*** Begin section ***
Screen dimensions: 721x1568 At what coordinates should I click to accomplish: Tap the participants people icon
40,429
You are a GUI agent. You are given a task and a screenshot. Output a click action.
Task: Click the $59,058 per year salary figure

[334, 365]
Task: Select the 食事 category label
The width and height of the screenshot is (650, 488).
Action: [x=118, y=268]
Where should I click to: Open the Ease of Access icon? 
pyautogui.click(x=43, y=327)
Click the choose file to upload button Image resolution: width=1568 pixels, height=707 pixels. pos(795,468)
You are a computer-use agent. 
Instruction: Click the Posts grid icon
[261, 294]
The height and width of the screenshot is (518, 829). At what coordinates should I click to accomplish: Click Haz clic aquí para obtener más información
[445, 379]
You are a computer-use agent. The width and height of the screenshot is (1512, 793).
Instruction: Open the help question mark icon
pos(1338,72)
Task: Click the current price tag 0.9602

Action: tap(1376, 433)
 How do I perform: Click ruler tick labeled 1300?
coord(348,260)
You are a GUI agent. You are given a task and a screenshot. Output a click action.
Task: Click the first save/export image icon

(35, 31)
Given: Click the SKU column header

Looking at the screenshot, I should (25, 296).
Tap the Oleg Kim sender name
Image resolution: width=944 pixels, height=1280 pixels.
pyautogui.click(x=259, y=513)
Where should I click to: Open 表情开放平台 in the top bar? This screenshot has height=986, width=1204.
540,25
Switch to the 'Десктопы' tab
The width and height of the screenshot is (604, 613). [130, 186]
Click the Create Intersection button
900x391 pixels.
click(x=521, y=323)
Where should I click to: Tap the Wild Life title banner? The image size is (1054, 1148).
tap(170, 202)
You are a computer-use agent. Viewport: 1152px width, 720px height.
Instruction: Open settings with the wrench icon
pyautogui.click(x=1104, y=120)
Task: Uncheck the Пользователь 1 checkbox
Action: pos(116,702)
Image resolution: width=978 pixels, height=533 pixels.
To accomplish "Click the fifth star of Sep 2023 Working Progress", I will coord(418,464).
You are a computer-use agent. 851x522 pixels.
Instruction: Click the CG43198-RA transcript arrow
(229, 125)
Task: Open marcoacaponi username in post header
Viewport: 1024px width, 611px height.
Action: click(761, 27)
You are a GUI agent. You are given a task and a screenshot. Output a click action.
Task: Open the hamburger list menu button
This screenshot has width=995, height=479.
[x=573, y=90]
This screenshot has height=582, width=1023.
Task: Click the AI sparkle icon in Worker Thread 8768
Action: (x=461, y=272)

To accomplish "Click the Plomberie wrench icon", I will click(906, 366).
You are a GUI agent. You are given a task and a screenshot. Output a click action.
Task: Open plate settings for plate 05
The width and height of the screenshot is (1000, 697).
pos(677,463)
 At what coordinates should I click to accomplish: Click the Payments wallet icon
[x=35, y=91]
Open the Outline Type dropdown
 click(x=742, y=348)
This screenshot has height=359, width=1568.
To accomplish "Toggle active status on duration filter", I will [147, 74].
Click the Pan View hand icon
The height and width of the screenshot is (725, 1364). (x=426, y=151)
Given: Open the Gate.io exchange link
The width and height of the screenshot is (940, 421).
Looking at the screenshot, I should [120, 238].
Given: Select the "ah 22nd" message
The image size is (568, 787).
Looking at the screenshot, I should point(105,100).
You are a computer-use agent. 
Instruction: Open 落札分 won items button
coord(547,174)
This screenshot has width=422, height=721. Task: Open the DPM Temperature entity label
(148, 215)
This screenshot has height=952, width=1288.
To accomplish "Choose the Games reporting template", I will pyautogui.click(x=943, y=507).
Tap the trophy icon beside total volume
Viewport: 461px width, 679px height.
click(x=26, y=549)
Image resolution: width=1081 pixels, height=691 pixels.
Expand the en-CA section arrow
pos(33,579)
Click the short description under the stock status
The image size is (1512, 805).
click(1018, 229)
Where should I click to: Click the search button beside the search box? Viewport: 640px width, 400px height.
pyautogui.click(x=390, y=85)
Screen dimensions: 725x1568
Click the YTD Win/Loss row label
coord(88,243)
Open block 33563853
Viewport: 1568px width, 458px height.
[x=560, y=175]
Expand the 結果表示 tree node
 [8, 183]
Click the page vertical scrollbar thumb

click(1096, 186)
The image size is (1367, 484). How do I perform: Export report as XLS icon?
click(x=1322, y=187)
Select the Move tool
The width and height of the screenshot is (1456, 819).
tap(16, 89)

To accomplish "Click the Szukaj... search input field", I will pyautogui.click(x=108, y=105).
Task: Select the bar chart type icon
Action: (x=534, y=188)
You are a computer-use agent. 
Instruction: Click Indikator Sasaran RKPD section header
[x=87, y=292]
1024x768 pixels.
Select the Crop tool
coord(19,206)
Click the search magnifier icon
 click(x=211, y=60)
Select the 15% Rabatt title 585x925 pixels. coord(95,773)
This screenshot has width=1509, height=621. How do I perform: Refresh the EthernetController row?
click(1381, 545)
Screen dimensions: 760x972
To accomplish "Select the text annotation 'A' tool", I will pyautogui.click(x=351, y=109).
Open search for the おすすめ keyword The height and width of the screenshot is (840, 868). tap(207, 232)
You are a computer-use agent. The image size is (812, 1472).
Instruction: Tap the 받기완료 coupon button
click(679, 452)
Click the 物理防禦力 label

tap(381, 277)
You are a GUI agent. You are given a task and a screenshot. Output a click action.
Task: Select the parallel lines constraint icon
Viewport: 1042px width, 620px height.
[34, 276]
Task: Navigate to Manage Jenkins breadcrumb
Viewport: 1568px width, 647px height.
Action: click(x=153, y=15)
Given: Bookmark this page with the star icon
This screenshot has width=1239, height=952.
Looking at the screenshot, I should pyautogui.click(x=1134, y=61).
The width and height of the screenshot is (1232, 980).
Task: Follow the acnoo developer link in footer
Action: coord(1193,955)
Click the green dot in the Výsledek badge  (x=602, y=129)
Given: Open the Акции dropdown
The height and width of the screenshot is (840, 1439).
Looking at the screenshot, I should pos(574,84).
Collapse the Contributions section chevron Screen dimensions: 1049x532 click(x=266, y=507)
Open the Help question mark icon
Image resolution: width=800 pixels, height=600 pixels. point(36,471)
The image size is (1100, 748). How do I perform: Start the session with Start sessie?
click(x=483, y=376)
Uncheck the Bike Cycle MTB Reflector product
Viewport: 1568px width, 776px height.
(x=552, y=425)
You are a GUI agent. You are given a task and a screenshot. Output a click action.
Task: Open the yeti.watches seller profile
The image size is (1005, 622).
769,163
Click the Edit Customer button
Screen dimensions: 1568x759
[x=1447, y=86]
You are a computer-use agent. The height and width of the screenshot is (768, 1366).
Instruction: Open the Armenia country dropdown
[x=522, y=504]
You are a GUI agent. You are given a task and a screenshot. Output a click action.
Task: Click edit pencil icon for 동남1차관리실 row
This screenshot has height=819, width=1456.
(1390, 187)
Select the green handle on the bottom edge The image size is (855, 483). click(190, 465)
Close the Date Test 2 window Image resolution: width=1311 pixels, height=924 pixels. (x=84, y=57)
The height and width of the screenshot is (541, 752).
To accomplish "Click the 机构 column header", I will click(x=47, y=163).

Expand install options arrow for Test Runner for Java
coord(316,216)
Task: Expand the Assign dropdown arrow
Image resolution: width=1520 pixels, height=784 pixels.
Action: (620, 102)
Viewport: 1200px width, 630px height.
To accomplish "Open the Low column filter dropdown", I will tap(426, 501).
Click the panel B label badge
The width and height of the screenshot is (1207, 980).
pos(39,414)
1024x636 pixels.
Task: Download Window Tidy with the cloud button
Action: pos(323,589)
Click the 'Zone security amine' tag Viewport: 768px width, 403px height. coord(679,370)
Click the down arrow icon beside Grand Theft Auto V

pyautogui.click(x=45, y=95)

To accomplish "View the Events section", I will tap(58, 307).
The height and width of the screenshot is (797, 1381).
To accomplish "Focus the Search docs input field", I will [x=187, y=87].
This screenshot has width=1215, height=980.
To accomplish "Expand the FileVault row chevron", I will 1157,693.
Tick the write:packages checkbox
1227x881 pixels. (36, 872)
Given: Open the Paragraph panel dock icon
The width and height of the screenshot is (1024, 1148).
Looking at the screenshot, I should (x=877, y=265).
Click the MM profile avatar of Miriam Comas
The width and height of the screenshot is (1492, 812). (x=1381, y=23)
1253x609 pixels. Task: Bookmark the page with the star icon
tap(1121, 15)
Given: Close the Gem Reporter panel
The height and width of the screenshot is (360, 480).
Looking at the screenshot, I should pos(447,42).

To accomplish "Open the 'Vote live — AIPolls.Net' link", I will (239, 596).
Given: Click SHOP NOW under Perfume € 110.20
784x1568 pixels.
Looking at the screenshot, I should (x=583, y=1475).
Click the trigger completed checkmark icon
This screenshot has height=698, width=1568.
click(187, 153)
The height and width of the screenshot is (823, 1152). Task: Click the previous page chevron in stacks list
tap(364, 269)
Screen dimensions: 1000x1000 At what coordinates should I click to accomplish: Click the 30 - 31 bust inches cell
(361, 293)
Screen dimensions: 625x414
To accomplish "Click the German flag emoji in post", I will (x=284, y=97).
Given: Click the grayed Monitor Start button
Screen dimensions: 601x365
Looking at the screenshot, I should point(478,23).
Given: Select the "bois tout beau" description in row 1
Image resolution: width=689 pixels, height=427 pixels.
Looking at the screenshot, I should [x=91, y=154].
*** End section ***
— What is being asked —
Each line of the listing that holds the string "computer" counts once; state how many there are, with nothing added.

— Problem solution —
8